-- Input for this task follows --

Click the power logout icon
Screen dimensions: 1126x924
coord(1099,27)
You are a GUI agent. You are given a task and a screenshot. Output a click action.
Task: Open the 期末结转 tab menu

-- Input for this task concluded --

[Exercise prompt] The job here is to write out all the entries again exactly.

[Answer]
Click the power logout icon
Screen dimensions: 1126x924
coord(1099,27)
You are a GUI agent. You are given a task and a screenshot. Output a click action.
Task: Open the 期末结转 tab menu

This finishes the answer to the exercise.